What else might I do to analyze these things? As it stands now, I can
generate an acceptable string on ever 100th attempt or so, but I'd
like to do better than this.


Build a markov chain generator. Basically, build tuples of characters
of length N, and use those to index a dictionary containing a list (or
string) of characters that follow that list of characters in your
input strings. So, with N equal 2, and d[('a', 'b')] = ['c', 'd', 'e']
you'd know that the strings abc, abd and abe appeared in the text. To
gennerate a string, pull a random key from the dictionary, then choose
random characters from the list that the last N characters treated as
a tuple index in the dictionary. Larger values of N generate strings
that more closely resemble the input text.

Optionally, make the objects stored in the dictionary keep a count of
how many times each character appears, and choose one randomly
weighted by those counts.

I've got a markov chain generator that works on words if you really
want to see one.

<mike
--
Mike Meyer <mw*@mired.or g> http://www.mired.org/home/mwm/
Independent WWW/Perforce/FreeBSD/Unix consultant, email for more information.
Jul 18 '05 #2
Brad Tilley <rt*****@vt.edu > writes:
A friend of mine wrote an algorithm that generates strings. He says that
it's impossible to figure out exactly how the algorithm works. That may
be true, but I think if I had enough sample strings that I could write a
program to identify patterns in the strings and then produce strings
with similar patterns. He disagrees with me. He gave me 100 strings to
analyze.
What input, if any, does the algorithm take? What are the strings
used for? Care to post the 100 strings so others can have a look?
What else might I do to analyze these things? As it stands now, I can
generate an acceptable string on ever 100th attempt or so, but I'd like
to do better than this.


Reading about cryptanalysis might prove fruitful. I suspect the
number of "impossible to figure out" algorithms is far less than
the number of algorithms whose developers initially made that claim.

--
Michael Fuhr
http://www.fuhr.org/~mfuhr/
Jul 18 '05 #3
Michael Fuhr wrote:
Brad Tilley <rt*****@vt.edu > writes:
A friend of mine wrote an algorithm that generates strings. He says that
it's impossible to figure out exactly how the algorithm works. That may
be true, but I think if I had enough sample strings that I could write a
program to identify patterns in the strings and then produce strings
with similar patterns. He disagrees with me. He gave me 100 strings to
analyze.

What input, if any, does the algorithm take?

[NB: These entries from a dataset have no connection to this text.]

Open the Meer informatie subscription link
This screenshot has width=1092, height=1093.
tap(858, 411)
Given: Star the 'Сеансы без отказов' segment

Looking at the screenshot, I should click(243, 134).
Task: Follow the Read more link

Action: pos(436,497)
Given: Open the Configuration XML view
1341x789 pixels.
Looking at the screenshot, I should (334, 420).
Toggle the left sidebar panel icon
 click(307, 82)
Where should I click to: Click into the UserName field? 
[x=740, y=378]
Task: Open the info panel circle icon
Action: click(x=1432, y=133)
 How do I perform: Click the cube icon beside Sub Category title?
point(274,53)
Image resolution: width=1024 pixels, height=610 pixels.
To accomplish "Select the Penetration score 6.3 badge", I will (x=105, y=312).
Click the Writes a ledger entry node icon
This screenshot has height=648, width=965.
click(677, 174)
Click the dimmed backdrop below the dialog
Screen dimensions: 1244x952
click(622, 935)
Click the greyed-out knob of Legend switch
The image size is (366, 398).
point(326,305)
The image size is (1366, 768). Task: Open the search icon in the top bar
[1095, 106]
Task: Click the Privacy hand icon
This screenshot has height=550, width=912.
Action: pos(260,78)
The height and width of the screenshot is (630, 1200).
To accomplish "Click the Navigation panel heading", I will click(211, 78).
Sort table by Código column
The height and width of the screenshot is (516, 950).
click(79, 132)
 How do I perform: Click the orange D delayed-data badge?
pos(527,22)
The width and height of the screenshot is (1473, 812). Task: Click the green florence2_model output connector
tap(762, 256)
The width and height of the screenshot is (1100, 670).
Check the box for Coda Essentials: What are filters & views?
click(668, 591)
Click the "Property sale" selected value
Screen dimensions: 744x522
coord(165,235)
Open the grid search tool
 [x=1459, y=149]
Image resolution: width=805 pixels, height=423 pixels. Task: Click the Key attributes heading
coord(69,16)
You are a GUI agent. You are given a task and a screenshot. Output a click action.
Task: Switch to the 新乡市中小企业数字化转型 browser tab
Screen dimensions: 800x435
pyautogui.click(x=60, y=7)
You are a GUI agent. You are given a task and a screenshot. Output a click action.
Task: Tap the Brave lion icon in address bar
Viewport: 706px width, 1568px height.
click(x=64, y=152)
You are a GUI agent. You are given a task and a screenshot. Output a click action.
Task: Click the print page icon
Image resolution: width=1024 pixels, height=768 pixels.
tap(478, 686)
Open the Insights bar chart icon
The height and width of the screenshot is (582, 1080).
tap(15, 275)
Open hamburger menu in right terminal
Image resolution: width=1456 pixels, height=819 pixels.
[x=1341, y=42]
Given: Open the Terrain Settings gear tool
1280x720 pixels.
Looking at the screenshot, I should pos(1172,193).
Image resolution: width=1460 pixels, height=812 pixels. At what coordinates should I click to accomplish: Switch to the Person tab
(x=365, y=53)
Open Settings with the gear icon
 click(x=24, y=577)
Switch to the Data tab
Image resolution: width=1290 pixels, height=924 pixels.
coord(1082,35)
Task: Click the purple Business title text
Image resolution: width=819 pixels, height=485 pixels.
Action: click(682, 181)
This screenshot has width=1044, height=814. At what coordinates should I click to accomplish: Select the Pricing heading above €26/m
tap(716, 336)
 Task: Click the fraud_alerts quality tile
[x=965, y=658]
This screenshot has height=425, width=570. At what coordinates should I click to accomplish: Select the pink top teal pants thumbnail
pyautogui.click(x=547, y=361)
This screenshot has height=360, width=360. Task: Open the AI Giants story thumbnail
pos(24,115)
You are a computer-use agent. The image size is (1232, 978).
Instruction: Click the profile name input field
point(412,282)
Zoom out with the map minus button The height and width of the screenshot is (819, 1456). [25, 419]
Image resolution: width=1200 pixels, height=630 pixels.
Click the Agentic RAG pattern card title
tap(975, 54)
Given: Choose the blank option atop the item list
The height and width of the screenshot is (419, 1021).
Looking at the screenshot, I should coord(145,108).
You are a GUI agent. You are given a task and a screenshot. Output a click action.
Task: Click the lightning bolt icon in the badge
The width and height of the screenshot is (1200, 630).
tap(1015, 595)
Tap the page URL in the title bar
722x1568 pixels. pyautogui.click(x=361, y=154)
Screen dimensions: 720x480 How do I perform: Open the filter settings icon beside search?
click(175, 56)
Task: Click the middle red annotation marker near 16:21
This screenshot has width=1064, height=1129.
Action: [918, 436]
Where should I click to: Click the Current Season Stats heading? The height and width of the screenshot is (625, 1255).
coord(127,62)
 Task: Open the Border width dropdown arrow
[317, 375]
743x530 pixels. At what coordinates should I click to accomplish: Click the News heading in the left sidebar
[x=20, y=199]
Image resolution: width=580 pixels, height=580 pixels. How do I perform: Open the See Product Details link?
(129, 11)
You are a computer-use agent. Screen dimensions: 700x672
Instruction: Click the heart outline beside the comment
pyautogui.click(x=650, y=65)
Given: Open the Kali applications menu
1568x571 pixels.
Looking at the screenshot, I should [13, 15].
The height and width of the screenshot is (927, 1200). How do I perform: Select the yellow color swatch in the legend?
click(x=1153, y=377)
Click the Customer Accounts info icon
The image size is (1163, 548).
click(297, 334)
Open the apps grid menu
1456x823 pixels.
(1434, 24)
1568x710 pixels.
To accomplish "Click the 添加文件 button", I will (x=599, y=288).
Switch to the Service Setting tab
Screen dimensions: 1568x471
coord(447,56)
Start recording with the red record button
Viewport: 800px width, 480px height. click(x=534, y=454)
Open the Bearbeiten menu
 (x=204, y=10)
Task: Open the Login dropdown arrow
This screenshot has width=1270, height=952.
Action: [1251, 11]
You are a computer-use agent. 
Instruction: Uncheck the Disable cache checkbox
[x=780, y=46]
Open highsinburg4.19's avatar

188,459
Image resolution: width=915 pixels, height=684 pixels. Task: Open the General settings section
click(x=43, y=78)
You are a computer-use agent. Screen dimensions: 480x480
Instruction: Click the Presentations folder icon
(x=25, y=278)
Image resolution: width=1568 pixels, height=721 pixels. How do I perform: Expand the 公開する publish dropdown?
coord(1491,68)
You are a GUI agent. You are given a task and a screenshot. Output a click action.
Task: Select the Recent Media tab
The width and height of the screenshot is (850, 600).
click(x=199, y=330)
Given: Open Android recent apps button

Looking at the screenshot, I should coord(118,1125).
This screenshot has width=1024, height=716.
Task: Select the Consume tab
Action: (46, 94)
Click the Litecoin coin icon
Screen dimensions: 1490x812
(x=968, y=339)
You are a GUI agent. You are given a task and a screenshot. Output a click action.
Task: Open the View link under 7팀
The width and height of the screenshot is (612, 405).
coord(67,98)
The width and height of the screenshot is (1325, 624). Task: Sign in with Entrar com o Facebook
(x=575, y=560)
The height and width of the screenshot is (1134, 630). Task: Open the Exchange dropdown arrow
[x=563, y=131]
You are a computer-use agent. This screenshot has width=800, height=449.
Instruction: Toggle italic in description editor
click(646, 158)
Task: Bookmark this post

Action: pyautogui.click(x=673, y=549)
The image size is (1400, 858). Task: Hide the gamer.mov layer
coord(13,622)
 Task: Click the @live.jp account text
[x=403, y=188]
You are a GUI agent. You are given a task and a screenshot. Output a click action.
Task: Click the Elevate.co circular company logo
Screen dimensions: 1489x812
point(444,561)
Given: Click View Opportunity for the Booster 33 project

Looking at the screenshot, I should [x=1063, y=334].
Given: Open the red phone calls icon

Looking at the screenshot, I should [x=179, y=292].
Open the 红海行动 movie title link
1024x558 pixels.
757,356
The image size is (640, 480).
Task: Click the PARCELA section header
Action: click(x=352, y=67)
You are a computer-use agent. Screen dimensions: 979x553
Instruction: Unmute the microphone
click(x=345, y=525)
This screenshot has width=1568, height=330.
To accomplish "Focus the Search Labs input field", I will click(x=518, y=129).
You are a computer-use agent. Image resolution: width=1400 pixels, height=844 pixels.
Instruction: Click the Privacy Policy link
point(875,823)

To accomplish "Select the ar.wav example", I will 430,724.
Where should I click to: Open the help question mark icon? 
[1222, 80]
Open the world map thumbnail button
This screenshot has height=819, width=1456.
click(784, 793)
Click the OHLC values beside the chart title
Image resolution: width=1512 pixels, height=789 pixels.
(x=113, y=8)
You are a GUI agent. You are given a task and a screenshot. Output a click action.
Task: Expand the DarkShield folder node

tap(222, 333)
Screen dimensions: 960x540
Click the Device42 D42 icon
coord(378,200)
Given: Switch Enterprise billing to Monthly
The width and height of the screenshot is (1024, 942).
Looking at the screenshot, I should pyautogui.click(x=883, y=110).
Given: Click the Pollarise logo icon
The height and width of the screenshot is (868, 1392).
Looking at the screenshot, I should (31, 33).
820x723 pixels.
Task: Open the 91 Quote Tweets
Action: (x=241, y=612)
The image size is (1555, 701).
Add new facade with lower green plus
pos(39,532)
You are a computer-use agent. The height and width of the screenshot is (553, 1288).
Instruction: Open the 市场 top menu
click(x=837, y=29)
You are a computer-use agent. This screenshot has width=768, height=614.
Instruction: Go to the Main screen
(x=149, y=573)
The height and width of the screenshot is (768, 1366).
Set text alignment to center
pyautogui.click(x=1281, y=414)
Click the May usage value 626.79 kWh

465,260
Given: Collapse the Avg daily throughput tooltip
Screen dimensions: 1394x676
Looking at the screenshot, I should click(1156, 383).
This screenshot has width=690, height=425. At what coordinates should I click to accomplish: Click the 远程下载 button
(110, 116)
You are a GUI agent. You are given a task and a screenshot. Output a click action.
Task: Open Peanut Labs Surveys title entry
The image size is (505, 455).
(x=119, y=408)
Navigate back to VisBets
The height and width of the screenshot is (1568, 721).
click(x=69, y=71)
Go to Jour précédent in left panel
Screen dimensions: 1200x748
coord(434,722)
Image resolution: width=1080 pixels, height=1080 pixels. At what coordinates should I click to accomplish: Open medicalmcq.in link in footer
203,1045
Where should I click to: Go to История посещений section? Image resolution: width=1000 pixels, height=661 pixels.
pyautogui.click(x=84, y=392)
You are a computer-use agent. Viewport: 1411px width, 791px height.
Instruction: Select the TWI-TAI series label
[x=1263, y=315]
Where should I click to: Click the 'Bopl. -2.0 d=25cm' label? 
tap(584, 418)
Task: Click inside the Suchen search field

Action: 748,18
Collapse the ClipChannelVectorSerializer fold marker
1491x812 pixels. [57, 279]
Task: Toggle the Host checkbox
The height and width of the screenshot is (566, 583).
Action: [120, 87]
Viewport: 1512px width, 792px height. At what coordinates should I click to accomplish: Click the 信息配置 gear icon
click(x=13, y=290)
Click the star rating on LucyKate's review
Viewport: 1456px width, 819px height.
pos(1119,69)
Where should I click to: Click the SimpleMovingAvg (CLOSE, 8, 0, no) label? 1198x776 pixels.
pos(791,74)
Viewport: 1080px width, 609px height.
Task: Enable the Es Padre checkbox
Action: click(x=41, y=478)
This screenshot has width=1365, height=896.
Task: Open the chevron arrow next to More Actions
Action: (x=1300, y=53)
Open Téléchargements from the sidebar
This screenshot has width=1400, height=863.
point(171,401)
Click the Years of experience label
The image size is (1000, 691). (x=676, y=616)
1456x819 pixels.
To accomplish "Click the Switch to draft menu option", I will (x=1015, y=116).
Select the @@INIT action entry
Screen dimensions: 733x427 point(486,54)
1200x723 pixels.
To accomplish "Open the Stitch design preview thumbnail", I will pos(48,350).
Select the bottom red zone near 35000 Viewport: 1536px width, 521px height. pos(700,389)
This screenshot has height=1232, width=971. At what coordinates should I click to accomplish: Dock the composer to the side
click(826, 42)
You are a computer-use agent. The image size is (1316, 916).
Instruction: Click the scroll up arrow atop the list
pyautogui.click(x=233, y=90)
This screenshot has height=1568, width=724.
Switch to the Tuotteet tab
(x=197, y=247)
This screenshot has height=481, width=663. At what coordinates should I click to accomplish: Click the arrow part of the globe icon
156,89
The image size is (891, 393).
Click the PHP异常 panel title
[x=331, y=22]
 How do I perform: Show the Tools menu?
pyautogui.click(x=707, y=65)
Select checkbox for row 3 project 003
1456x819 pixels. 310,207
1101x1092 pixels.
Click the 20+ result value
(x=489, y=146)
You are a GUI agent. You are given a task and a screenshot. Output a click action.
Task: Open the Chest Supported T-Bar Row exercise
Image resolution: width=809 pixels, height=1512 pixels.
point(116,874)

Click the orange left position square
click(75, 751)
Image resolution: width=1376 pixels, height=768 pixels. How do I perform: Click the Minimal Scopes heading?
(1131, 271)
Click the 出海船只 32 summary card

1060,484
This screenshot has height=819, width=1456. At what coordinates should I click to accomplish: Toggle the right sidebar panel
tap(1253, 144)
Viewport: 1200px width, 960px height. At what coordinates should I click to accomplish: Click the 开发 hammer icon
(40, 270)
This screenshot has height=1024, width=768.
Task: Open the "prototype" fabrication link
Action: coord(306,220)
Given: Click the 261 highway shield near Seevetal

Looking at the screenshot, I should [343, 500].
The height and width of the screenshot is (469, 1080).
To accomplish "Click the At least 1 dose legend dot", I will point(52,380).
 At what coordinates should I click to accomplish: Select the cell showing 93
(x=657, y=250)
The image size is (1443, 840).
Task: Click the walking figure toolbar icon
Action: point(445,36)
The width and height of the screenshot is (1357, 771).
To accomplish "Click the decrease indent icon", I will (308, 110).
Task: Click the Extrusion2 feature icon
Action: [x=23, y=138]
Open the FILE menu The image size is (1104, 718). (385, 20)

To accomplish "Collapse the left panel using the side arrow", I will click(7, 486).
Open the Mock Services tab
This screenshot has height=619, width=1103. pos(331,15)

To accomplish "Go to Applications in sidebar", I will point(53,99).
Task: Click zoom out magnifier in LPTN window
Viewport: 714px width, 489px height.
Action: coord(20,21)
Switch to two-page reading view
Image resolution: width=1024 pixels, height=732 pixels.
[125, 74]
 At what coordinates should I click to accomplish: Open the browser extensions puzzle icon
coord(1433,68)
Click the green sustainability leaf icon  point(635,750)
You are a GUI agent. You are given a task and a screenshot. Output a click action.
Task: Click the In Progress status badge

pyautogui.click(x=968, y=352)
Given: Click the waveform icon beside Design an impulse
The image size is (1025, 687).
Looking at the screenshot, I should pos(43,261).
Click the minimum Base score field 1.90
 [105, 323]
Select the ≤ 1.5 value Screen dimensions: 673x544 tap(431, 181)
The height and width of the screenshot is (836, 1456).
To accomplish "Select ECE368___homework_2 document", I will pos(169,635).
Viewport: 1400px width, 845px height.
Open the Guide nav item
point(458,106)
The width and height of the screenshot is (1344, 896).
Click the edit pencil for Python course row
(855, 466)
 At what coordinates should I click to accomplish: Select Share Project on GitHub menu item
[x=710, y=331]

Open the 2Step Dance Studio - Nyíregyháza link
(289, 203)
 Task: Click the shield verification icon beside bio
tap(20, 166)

I don't know, but I'm guessing that there is none.
What are the strings used for?
To unlock an application he wrote (software key).
Care to post the 100 strings so others can have a look?
I'd rather not do that.
Reading about cryptanalysis might prove fruitful. I suspect the
number of "impossible to figure out" algorithms is far less than
the number of algorithms whose developers initially made that claim.


I suspect you're right.
Jul 18 '05 #4
On Fri, 05 Nov 2004 23:36:57 -0500, Brad Tilley wrote:
What are the strings used for?


To unlock an application he wrote (software key).


Ah.

Tell your friend the usual order of business when cracking these apps is
to find the conditional that does the final check for validity and
hard-code it to true (or false or whatever). Ask him if he really thinks
he can do better than massive companies like Electronic Arts and the other
large gaming companies, which still routinely experience 0-day (or less!)
warezing of their works.

The only remotely foolproof way to secure an app is to require an online
component, and to check that part. But few apps can really reasonably do
that, and customers *do* notice.

I say this mostly because people should not fool themselves into thinking
they can make this work, when hundreds or thousands of others can try. If
your software can't profit without that kind of protection, it probably
can't profit with it, either.

(I've read several rants from shareware developers bemoaning the piracy
rate and complaining that while people pirate their work, nobody pays for
it. Inevitably, I dig deeper and find they are peddling Yet Another FTP
program or the like (HTML editor, XML editor, text editor, simple image
editor, image viewer, macro program, etc.), *which the market has clearly
set a value of $0 for*. This is off-topic, but I'd check this too; you may
be protecting something of no value on the open market. I don't know, but
based on my readings and a quick browse through Tucows, the odds are
pretty decent.)

Jul 18 '05 #5
Care to post the 100 strings so others can have a look?
I'd rather not do that.


If your friend was worth his salt as an algorithm writer, he'd be more than
willing to let you post a mere 100 strings. For any good generator, this
would be paltry compared to the number of strings it would take to figure out
the algorithm.

But--he is probably making impossible claims here, anyway...
Reading about cryptanalysis might prove fruitful.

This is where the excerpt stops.